Context is Key: The Significance of RAG in Language Models

Abhinav Kimothi
4 min readDec 3, 2023

30th November, 2022 will be remembered as the watershed moment in artificial intelligence. OpenAI released ChatGPT and the world was mesmerised. Interest in previously obscure terms like Generative AI and Large Language Models (LLMs), was unstoppable over the following 12 months.

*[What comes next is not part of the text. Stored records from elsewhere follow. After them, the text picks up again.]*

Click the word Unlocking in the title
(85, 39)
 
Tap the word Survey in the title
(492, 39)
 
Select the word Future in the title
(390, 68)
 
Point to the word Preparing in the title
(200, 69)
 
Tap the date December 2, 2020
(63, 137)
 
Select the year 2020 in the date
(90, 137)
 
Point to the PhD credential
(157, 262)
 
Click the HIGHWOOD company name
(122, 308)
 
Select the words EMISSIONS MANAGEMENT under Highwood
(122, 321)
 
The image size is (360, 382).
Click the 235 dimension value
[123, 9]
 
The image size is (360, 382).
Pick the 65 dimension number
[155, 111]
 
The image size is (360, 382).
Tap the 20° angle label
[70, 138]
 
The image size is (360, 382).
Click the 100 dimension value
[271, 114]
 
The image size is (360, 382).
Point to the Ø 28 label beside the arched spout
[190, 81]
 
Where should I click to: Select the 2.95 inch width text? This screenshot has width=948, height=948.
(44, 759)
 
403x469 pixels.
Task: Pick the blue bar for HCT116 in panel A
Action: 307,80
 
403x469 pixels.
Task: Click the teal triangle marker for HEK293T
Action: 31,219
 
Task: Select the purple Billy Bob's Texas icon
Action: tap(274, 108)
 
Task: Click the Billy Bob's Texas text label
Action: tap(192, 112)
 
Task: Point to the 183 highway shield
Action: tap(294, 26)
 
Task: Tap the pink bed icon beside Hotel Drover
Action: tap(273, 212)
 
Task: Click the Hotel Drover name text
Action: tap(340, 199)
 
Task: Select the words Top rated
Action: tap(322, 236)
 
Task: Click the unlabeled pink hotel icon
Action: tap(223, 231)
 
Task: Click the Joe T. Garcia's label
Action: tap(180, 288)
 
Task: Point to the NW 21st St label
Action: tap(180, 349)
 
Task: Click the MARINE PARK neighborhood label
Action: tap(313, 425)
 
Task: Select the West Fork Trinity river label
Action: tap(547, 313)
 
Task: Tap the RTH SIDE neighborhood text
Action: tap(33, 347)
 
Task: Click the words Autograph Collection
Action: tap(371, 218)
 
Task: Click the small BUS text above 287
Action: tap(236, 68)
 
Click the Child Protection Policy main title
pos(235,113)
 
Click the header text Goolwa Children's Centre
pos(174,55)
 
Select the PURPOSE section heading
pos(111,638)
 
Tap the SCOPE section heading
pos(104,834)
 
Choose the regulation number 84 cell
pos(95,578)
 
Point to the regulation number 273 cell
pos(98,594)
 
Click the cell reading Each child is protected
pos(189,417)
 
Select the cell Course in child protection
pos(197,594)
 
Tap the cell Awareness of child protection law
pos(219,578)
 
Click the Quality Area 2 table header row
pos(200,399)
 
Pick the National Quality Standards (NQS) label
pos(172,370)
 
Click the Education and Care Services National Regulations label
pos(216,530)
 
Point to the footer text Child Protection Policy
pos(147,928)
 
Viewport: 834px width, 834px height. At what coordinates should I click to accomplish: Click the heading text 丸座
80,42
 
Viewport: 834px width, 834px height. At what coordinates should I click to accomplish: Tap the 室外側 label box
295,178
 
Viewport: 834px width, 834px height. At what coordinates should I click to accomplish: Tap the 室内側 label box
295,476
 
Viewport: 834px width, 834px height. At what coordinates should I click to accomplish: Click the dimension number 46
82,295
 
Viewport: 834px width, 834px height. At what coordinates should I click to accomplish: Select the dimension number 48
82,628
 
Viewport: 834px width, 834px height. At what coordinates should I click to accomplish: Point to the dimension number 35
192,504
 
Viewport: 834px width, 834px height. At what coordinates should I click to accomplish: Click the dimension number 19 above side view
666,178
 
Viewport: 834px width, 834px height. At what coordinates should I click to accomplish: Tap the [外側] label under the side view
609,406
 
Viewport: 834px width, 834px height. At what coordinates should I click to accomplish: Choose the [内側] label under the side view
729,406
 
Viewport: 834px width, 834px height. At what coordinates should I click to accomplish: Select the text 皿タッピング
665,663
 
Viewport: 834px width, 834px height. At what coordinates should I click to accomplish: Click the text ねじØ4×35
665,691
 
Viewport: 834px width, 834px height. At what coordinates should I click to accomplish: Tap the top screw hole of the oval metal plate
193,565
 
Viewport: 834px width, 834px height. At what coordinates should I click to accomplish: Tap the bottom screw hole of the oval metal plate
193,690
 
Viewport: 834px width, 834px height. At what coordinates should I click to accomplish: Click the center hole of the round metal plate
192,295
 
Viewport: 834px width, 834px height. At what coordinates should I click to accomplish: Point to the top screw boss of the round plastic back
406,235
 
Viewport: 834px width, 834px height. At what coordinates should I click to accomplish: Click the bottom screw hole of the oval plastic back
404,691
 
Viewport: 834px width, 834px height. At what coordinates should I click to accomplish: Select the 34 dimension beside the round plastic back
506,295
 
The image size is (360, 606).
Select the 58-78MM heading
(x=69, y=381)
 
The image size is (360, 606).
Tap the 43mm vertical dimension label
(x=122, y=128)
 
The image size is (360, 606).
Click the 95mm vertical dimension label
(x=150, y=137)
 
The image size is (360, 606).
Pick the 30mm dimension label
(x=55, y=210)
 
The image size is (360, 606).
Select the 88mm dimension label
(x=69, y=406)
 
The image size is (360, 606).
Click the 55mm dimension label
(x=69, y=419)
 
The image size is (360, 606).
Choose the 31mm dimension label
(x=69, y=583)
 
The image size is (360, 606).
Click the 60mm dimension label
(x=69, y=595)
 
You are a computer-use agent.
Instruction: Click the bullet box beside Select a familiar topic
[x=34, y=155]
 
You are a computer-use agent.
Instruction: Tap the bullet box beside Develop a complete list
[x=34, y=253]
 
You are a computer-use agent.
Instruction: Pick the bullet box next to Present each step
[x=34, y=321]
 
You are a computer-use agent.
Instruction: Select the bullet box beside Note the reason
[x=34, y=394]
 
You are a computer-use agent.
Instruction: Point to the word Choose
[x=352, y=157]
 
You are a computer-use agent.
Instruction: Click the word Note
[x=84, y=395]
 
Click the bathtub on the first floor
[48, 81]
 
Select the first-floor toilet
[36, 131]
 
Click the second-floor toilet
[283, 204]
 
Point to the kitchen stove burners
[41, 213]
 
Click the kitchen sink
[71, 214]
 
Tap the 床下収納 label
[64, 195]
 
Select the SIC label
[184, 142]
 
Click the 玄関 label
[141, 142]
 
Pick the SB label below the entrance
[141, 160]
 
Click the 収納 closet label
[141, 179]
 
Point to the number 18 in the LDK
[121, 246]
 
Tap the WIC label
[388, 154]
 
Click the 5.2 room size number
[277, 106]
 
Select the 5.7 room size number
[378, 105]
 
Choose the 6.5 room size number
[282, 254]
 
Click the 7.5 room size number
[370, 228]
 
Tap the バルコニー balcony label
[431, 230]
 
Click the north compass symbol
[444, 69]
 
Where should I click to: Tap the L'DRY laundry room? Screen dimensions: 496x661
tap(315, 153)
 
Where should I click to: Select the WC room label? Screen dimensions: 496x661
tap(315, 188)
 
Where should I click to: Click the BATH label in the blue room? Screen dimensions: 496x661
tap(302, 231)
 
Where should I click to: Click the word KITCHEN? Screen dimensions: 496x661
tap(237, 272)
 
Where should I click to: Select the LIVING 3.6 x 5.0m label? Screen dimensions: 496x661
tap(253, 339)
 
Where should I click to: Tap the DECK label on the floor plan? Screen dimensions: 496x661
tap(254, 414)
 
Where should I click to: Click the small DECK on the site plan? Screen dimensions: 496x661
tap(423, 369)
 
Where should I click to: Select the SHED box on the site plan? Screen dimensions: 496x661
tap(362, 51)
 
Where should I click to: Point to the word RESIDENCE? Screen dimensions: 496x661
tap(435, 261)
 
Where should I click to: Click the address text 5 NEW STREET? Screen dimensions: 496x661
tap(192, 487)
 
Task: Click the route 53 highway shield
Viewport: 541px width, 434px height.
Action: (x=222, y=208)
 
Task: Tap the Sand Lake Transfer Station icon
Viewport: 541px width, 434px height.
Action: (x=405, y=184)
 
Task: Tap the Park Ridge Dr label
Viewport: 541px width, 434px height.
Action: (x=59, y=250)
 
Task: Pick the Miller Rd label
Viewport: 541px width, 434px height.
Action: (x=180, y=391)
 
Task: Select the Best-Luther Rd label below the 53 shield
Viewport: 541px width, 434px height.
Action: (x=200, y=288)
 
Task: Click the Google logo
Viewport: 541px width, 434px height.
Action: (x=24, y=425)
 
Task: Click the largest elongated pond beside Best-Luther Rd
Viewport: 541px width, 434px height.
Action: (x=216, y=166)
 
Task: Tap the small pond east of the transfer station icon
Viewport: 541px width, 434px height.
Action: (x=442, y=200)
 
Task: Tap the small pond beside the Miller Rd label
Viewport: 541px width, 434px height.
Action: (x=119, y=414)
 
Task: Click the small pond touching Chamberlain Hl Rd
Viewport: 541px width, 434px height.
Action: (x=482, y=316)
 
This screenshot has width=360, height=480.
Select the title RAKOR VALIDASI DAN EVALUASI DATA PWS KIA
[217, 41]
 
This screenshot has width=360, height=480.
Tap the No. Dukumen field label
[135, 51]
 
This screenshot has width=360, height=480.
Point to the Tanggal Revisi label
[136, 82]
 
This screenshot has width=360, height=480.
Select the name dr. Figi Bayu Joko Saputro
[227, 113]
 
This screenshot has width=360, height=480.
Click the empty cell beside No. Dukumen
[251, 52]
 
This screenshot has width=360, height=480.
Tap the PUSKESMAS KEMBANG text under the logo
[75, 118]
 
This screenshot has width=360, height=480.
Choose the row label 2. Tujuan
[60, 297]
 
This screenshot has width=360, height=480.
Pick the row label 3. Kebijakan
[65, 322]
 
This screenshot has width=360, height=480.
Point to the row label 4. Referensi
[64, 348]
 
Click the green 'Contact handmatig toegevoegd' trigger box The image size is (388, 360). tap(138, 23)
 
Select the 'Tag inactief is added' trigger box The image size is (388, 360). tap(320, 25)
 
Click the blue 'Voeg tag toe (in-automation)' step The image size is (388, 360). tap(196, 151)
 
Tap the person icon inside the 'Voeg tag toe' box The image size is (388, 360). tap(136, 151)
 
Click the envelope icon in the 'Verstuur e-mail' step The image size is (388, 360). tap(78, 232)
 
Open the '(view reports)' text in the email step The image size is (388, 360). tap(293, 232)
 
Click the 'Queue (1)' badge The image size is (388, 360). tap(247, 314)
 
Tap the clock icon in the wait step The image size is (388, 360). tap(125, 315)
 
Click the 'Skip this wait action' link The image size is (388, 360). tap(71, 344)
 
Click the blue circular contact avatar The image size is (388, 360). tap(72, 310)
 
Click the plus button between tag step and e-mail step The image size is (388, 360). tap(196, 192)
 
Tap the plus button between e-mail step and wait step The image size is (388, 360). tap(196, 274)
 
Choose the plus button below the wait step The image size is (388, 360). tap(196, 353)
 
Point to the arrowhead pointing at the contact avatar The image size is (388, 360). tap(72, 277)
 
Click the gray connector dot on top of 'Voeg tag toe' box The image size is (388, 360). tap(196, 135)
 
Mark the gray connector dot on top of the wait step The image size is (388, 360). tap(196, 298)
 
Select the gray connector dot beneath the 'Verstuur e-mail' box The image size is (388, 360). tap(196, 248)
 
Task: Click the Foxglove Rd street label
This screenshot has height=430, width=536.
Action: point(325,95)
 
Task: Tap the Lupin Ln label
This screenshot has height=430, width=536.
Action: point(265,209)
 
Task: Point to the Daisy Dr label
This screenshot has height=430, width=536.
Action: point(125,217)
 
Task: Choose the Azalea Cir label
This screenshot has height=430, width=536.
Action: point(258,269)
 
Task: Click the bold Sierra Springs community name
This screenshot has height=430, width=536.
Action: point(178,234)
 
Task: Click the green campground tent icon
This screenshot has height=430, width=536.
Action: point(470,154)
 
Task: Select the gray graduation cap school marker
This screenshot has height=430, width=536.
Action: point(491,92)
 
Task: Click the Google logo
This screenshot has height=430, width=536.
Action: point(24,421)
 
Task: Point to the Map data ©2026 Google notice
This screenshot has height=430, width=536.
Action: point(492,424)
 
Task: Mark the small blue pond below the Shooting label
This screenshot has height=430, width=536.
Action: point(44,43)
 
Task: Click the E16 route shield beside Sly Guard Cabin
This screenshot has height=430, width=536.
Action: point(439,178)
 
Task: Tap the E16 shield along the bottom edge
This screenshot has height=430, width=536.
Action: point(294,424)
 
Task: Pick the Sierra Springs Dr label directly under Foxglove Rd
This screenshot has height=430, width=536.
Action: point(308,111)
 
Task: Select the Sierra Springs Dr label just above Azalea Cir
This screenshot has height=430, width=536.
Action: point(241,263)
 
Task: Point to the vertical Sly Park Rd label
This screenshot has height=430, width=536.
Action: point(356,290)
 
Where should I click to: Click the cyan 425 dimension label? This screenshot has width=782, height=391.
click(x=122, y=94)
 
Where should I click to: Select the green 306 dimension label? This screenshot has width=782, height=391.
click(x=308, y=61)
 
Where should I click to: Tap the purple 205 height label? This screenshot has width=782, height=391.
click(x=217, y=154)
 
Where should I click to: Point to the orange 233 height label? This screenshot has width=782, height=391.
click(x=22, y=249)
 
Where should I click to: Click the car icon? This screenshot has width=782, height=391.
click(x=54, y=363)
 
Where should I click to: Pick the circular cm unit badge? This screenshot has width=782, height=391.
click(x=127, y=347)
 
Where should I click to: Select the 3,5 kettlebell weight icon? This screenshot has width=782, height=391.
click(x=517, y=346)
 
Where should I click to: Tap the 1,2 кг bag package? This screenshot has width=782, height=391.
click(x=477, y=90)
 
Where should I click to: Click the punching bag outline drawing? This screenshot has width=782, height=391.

Google Trends — Interest Over Time (Nov’22 to Nov’23)

The Curse Of The LLMs

As usage exploded, so did the expectations. Many users started using ChatGPT as a source of information, like an alternative to Google. As a result, they also started encountering prominent weaknesses of the system. Concerns around copyright, privacy, security, ability to do mathematical calculations etc. aside, people realised that there are two major limitations of Large Language Models.

The curse of the LLMs

Users look at LLMs for knowledge and wisdom, yet LLMs are sophisticated predictors of what word comes next.

The Hunger For More

While the weaknesses of LLMs were being discussed, a parallel discourse around providing context to the models started. In essence, it meant creating a ChatGPT on proprietary data.

The Challenge

  • Make LLMs respond with up-to-date information
  • Make LLMs not respond with factually inaccurate information
  • Make LLMs aware of proprietary information

Providing Context

While model re-training/fine-tuning/reinforcement learning are options that solve the aforementioned challenges, these approaches are time-consuming and costly. In majority of the use-case, these costs are prohibitive.

In May 2020, researchers in their paper “Retrieval-Augmented Generation for Knowledge-Intensive NLP Tasks” explored models which combine pre-trained parametric and non-parametric memory for language generation.

So, What is RAG?

In 2023, RAG has become one of the most used technique in the domain of Large Language Models.

User writes a prompt or a query that is passed to an orchestrator

Orchestrator sends a search query to the retriever

Retriever fetches the relevant information from the knowledge sources and sends back

Orchestrator augments the prompt with the context and sends to the LLM

LLM responds with the generated text which is displayed to the user via the orchestrator

How does RAG help?

Unlimited Knowledge

The Retriever of an RAG system can have access to external sources of information. Therefore, the LLM is not limited to its internal knowledge. The external sources can be proprietary documents and data or even the internet.

Expanding LLM Memory with RAG

Confidence in Responses

With the context (extra information that is retrieved) made available to the LLM, the confidence in LLM responses is increased.

Increasing Confidence in LLM Responses

As RAG technique evolves and becomes accessable with frameworks like LangChain and LlamaIndex, it is finding more and more application in LLM powered applications like QnA with documents, conversational agents, recommendation systems and for content generation.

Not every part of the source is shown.